3. **Substitute everything:** Now I could rewrite the whole integral using $u$ and $du$. The original integral $\int \frac{(\ln x)^{2}}{x} d x$ became $\int u^2 du$. See how much simpler that looks?
4. **Solve the simpler integral:** This is a basic integral now! We know that the integral of $u^2$ is $\frac{u^{2+1}}{2+1}$, which is $\frac{u^3}{3}$. And because it's an indefinite integral (no limits on the integral sign), I remembered to add the $+ C$ at the end.
5. **Substitute back "x":** The last step is super important! Since the original problem was in terms of $x$, my answer needs to be in terms of $x$ too. So, I just replaced $u$ with $\ln x$.

And that's how I got the answer: $\frac{(\ln x)^3}{3} + C$. It's pretty cool how substitution can make tough-looking integrals so much easier!

Alternative answer

Answer: $\frac{(\ln x)^3}{3} + C$ Explain
This is a question about finding antiderivatives using a trick called substitution . The solving step is:

First, I looked at the problem: $\int \frac{(\ln x)^{2}}{x} d x$. I noticed that it has $\ln x$ and also $1/x$. This made me think of a cool trick!
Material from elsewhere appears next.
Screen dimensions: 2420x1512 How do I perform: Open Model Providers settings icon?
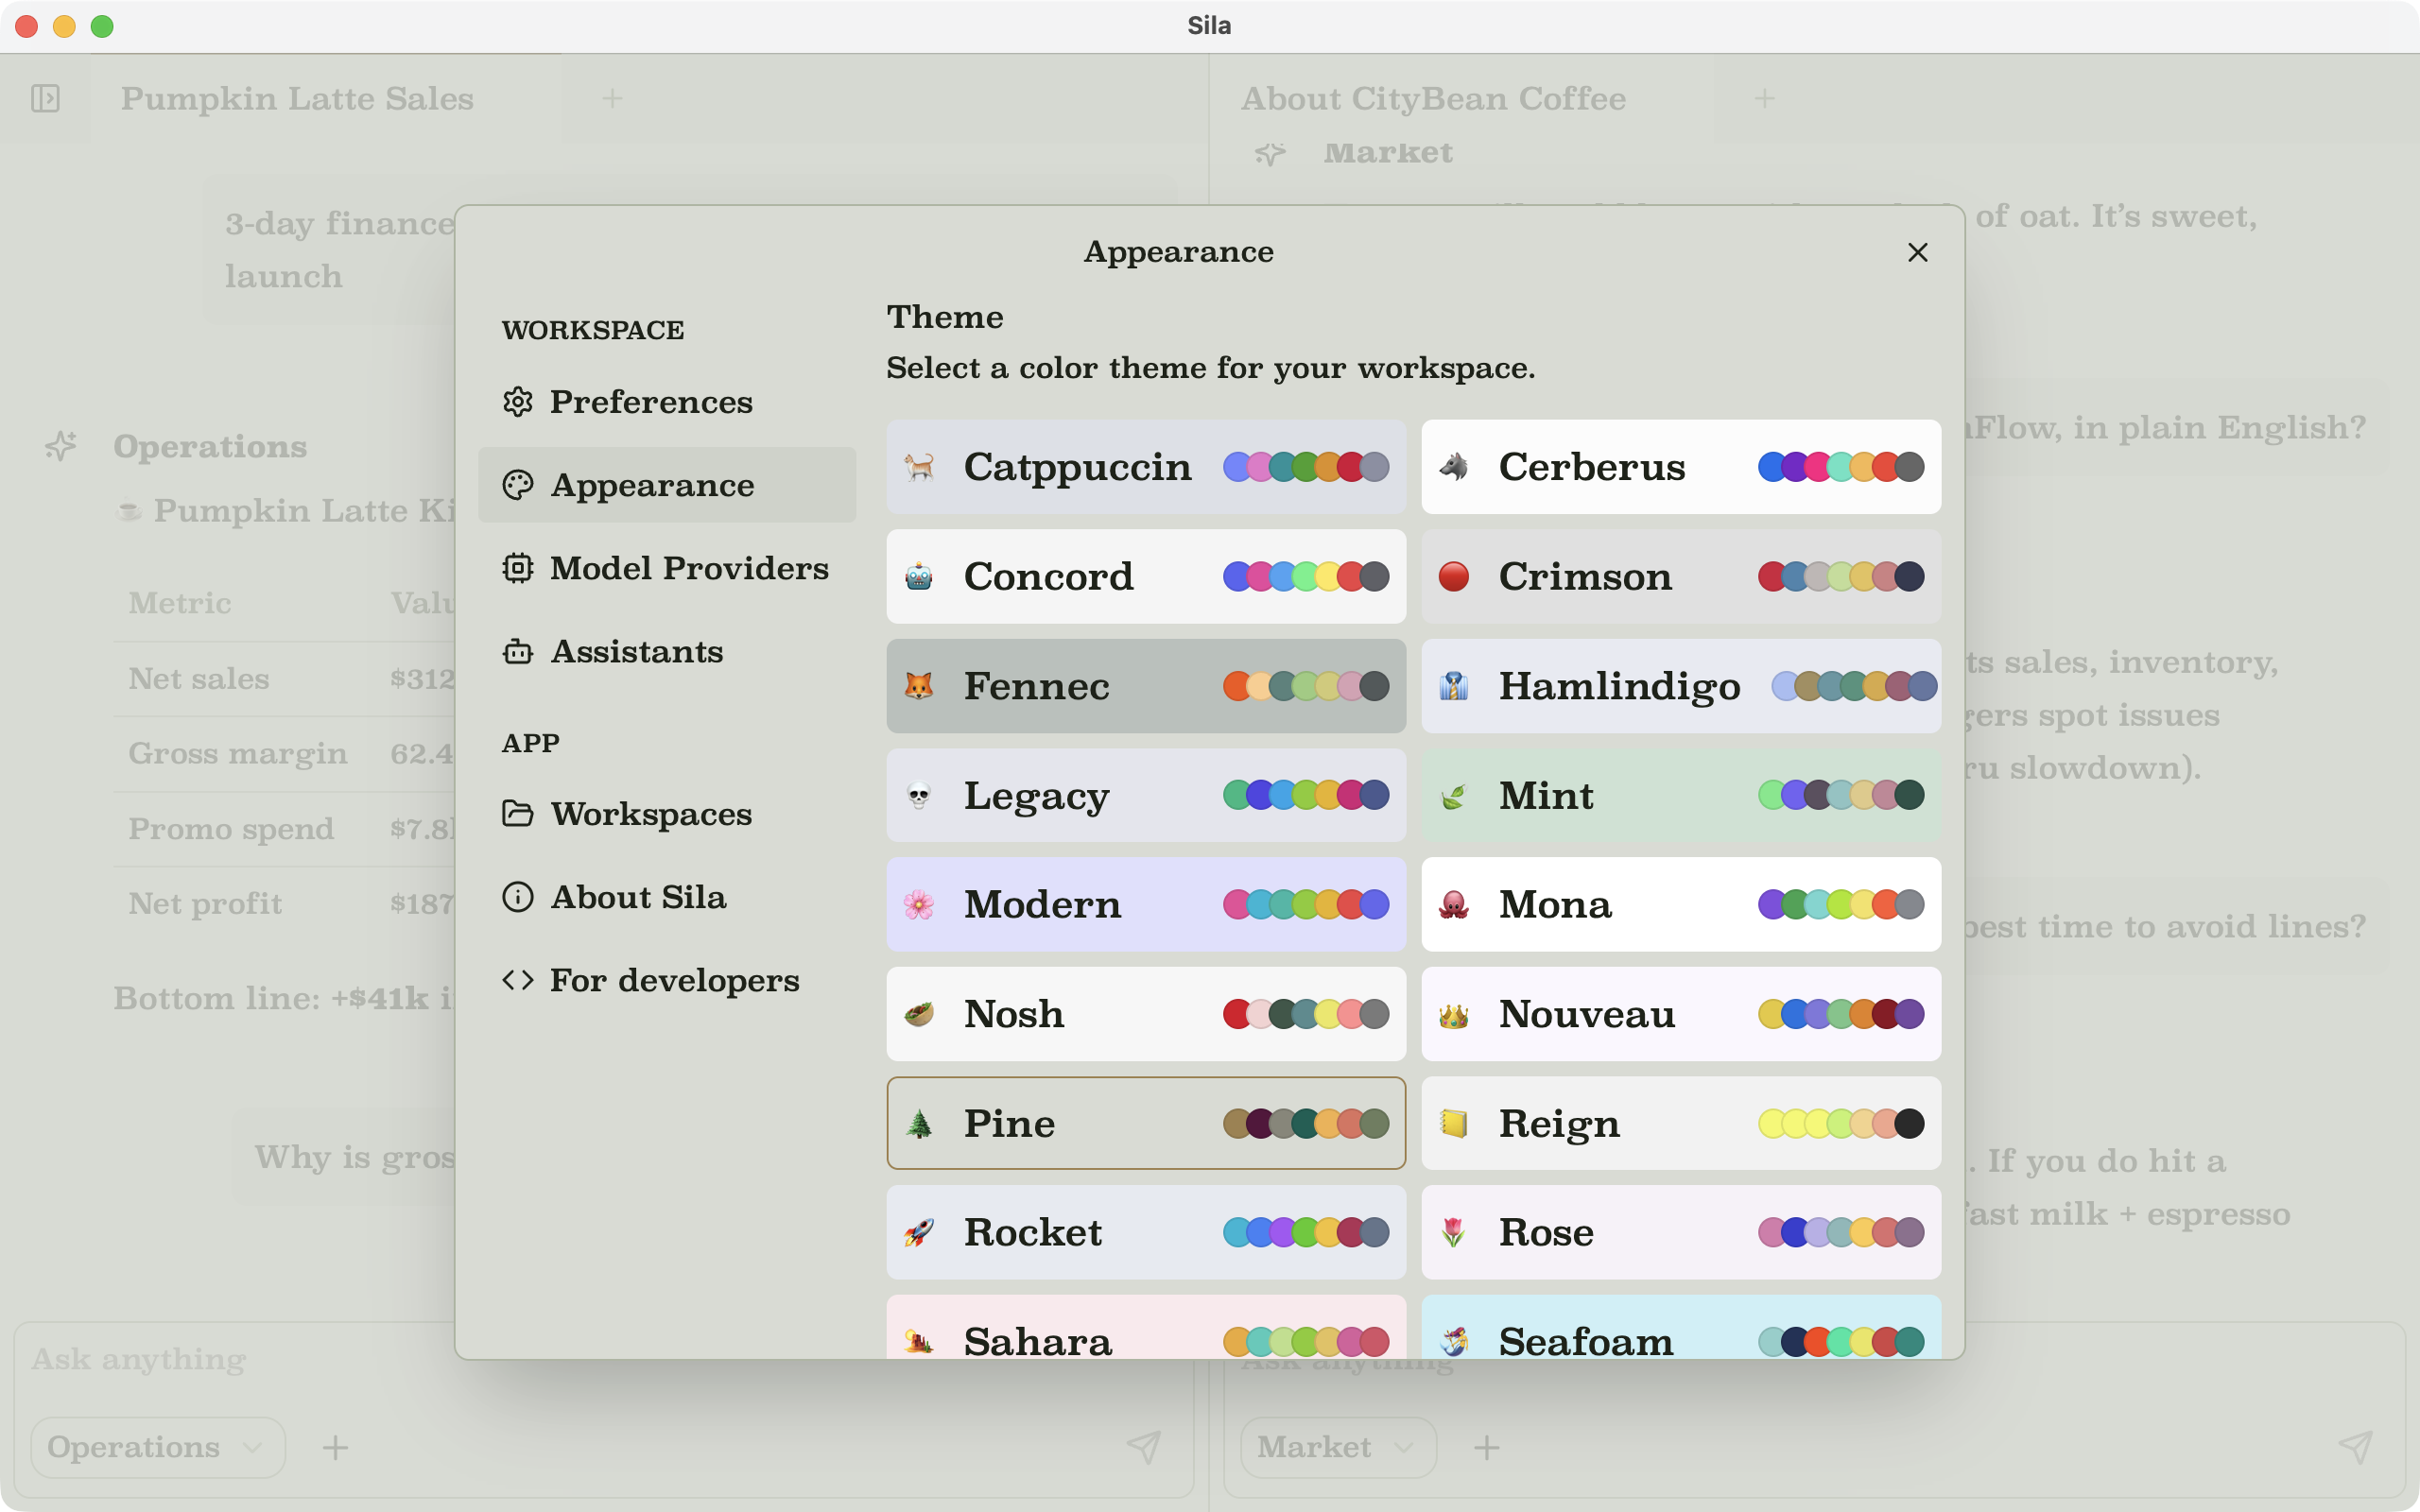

I decided to let $u$ be the tricky part, which is $\ln x$. So, I wrote down:
Let $u = \ln x$.

Then, I remembered that the "derivative" of $\ln x$ is $1/x$. This means that if $u = \ln x$, then a tiny change in $u$ (which we call $du$) is equal to $1/x$ times a tiny change in $x$ (which we call $dx$). So:
$du = \frac{1}{x} dx$.

Now, here's the fun part – I can swap things around in the original problem!
The $(\ln x)^2$ part becomes $u^2$.
And the $\frac{1}{x} dx$ part magically becomes $du$.

So, my big, complicated-looking integral $\int \frac{(\ln x)^{2}}{x} d x$ turned into a super simple one:
$\int u^2 du$.

Next, I solved this easy integral. It's just like reversing the power rule for derivatives: to integrate $u^2$, you add 1 to the power and divide by the new power.
$\int u^2 du = \frac{u^{2+1}}{2+1} + C = \frac{u^3}{3} + C$. (Don't forget the $+ C$ at the end, because there could be any constant when you go backward!)

Finally, since the original problem was about $x$, I put $\ln x$ back in wherever I saw $u$.
So, $\frac{u^3}{3} + C$ becomes $\frac{(\ln x)^3}{3} + C$.